In the August 10th Los Angeles Times Op-Ed “Don’t Look For An Indie Miracle” by Seth Masket and Hans Noel, the authors, two distinguished professors, Masket from The University of Denver, and Noel, from Georgetown University, argue that the Major parties’ power dooms any outside runs at the presidency. They cite the French scholar Maurice Duverger’s Law which in essence says; “in a winner-take-all election, (as ours is – my parenthesis), [voters] know there’s virtually no chance for a third-most-popular candidate winning. Better to determine which of the top candidates wins. So they vote for the least objectionable of the candidates with a real shot at winning” They go on to enumerate all the disadvantages a winning third-party candidate would have anyway i.e., no support in congress, no party in his corner etc. They conclude with the suggestion that “one of the best ways to change [this] is to get very involved with one of the existing parties” With, as they say, all due respect, I must disagree. The answer to our electoral inability to choose the best man or woman in the race lies in…a concerted nation-wide effort to force our bought-and-sold Congress, under threat of not re-electing any of them who demur, to propose, and ratify, a Constitutional Amendment making Instant Run-Off Voting the law of the land. Simply put Instant Run-Off Voting or IRV works like this; let’s say there are three candidates in the race, or even four, when you cast your vote you list your preference in numerical order, your first choice, your second choice, your third choice etc. If your first choice doesn’t win the popular vote, then your vote goes to your second choice, if that person doesn’t win, then your vote goes to your third choice, and so on. For example, in the Gore v. Bush race if you instead wanted to vote for Ralph Nader but couldn’t, fearing it would be essentially a wasted vote, and would perhaps help one of the other two candidates you didn’t particularly like to win, you’d hold your nose and vote for either Bush, or Gore. But with IRV you’d vote, for the sake of an example, thusly; 1. Nader, 2. Gore, etc., So if Nader didn’t win the popular vote, your vote would go to Gore, and would not then be wasted.
*17 cities and counties have passed ballot measures adopting IRV, including at least one every November since 2004. Eight of those jurisdictions have used IRV in elections. Two additional cities in North Carolina have used IRV as part of a pilot program. See exit polls done by local universities in several of these jurisdictions that show positive reactions to IRV by voters after using it. In addition, Arkansas, Louisiana and South Carolina all use IRV ballots for their overseas voters participating in runoff elections, and Springfield (IL) did so in 2011 after a 91% vote to adopt this practice in 2006. Since 1941, Cambridge, Mass., has used a similar ranked choice ballot in choice voting elections held citywide for its nine-seat city council and its school committee.)

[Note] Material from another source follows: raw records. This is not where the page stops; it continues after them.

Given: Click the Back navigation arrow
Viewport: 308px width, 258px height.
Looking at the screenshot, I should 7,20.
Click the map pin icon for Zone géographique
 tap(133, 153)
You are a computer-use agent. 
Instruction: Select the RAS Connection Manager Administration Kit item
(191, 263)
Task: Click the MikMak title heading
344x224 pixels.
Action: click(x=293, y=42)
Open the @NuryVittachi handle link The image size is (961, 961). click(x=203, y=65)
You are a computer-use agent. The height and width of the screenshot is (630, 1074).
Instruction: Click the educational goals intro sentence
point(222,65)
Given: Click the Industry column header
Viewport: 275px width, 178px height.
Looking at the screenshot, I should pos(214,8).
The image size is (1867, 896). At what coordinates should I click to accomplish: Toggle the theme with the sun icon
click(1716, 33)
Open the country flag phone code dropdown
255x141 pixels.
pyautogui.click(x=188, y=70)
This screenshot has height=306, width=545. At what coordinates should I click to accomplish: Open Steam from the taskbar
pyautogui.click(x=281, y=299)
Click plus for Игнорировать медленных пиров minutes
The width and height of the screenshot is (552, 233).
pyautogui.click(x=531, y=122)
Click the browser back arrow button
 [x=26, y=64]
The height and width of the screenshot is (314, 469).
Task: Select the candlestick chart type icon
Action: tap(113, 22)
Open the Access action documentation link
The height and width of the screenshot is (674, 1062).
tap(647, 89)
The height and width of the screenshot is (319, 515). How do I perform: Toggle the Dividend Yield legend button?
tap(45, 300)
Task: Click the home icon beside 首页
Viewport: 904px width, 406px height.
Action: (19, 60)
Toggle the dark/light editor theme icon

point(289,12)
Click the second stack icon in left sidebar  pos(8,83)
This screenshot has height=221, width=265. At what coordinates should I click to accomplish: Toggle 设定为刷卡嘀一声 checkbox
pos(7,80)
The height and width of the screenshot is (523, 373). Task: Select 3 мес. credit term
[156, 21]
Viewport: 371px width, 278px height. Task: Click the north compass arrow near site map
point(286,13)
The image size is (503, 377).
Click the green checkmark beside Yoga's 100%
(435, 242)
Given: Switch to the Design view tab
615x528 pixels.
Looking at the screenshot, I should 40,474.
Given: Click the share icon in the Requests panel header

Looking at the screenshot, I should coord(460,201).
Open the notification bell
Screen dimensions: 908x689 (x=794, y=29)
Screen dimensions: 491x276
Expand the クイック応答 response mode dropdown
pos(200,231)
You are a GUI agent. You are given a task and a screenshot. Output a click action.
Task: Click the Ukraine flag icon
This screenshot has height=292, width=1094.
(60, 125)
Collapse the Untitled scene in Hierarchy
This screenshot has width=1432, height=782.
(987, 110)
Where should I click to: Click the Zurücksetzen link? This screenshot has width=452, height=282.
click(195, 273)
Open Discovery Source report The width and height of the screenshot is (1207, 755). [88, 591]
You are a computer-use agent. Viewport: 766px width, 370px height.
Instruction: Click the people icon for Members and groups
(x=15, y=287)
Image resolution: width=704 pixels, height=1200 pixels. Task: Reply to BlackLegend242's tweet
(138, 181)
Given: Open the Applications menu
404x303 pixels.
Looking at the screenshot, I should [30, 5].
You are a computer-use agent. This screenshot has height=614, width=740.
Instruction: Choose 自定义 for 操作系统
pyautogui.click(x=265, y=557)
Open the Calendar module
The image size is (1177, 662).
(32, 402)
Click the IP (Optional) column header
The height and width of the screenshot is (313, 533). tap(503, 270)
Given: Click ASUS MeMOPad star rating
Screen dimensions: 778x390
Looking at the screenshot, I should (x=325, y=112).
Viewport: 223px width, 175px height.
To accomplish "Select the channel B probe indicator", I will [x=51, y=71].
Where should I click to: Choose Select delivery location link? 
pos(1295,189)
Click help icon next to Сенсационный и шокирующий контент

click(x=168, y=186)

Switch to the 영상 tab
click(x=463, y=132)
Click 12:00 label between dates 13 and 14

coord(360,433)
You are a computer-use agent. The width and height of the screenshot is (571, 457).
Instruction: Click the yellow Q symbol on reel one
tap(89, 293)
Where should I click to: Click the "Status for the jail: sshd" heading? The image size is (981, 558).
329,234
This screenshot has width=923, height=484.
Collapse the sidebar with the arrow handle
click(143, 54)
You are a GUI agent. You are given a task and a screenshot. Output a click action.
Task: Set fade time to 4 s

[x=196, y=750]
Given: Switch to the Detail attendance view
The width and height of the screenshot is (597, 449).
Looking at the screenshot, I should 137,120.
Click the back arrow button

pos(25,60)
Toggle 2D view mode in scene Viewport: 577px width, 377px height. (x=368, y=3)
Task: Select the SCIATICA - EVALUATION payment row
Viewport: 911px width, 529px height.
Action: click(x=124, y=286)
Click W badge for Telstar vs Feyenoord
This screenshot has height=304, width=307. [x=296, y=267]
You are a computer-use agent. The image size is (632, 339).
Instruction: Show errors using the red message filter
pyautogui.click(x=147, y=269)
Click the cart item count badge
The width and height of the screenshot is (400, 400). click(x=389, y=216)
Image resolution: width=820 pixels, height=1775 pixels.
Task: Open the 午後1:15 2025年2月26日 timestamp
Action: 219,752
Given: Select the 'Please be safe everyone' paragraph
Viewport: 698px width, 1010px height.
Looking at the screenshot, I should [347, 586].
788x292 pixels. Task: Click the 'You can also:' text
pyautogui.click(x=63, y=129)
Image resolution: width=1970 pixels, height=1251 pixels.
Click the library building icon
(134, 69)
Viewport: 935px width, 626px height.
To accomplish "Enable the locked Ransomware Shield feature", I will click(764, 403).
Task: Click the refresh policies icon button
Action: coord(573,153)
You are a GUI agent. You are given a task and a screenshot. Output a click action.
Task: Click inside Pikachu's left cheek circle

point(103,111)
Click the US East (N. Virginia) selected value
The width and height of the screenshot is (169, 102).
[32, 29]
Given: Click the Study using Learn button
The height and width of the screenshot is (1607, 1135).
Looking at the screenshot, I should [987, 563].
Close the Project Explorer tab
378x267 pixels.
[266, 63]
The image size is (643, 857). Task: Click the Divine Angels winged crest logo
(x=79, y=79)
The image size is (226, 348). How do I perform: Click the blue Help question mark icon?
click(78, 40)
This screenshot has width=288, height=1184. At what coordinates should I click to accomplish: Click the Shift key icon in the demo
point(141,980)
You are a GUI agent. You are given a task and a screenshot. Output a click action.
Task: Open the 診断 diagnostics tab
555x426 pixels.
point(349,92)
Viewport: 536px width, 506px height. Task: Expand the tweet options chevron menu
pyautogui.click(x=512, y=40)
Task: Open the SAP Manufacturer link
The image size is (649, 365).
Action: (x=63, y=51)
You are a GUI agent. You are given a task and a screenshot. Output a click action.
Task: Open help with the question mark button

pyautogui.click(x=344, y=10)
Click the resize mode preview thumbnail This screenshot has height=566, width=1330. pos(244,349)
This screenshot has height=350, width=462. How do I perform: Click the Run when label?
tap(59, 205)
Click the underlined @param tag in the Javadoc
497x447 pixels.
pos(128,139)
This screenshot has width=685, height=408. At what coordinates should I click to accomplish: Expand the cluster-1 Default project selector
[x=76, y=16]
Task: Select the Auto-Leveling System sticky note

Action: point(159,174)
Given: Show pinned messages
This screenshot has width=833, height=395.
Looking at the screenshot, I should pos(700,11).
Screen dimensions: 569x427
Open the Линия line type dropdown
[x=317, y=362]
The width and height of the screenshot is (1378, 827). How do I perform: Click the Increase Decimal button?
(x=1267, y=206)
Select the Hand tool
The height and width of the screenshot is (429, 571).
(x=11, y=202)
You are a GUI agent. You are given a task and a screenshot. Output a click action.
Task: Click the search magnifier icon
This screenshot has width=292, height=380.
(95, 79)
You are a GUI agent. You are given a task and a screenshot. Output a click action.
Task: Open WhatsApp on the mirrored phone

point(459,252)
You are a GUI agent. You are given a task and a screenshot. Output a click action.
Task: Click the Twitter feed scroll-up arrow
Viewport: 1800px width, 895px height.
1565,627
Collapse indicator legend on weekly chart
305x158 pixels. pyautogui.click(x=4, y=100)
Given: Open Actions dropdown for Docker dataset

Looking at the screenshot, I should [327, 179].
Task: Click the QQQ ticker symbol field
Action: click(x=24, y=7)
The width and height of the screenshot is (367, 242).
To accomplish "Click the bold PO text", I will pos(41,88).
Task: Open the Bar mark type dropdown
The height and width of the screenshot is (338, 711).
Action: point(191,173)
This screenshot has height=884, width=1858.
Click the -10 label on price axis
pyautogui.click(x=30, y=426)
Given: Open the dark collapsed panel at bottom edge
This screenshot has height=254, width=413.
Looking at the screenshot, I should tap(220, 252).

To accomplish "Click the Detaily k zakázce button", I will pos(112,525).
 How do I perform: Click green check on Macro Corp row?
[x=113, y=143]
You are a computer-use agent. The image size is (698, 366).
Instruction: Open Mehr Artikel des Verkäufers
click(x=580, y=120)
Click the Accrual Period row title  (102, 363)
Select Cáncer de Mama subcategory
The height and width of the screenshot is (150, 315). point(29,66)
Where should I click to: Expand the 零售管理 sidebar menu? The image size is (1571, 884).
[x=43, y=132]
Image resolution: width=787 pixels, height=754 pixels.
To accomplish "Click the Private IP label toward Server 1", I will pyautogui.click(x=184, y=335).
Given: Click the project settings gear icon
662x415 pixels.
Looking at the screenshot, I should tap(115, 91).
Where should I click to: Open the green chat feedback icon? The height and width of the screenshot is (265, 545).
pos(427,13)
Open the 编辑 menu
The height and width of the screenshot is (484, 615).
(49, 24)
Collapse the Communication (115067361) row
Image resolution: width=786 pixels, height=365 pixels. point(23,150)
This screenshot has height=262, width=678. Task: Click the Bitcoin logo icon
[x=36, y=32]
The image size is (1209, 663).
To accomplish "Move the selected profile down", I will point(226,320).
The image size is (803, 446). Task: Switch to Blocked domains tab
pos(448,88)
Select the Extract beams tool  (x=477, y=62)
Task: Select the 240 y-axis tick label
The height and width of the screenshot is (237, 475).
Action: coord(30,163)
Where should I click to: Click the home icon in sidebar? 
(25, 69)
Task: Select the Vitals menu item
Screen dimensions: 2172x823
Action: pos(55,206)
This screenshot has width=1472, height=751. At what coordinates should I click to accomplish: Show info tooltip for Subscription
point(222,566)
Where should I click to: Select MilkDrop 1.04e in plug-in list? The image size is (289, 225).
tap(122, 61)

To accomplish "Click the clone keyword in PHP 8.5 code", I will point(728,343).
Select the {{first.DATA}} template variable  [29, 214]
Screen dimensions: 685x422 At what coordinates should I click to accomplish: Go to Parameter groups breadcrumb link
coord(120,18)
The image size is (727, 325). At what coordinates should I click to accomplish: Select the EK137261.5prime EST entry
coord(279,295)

In nongovernmental elections, IRV is widely used. Nearly 60 colleges and universities have adopted IRV for student elections (including this spring at Brandeis and Brown, where student voters passed it by lopsided margins), along with even more associations, including for the Best Picture Oscar by the Academy of Motion Pictures and for several governing bodies of associations with more than 100,000 members. Internationally, IRV has recently been adopted and used for electing mayors in cities like London (United Kingdom) and Wellington (New Zealand). It is used for national parliamentary elections in Australia and Papua New Guinea and for presidential elections in Ireland, which will next be held in October 2011.
It is in our countries best interest, if we want to take back control of our electoral process, that we all become aware of Instant Run-Off Voting, and that we all work to implement this important idea as soon as possible. This is a voting system which not only gets around the archaic Electoral College, and the “money” that owns Congress, but one which also guarantees that we at least have the chance get the best people we have into office.
* From Undernews. Undernews is the online report of the Progressive Review.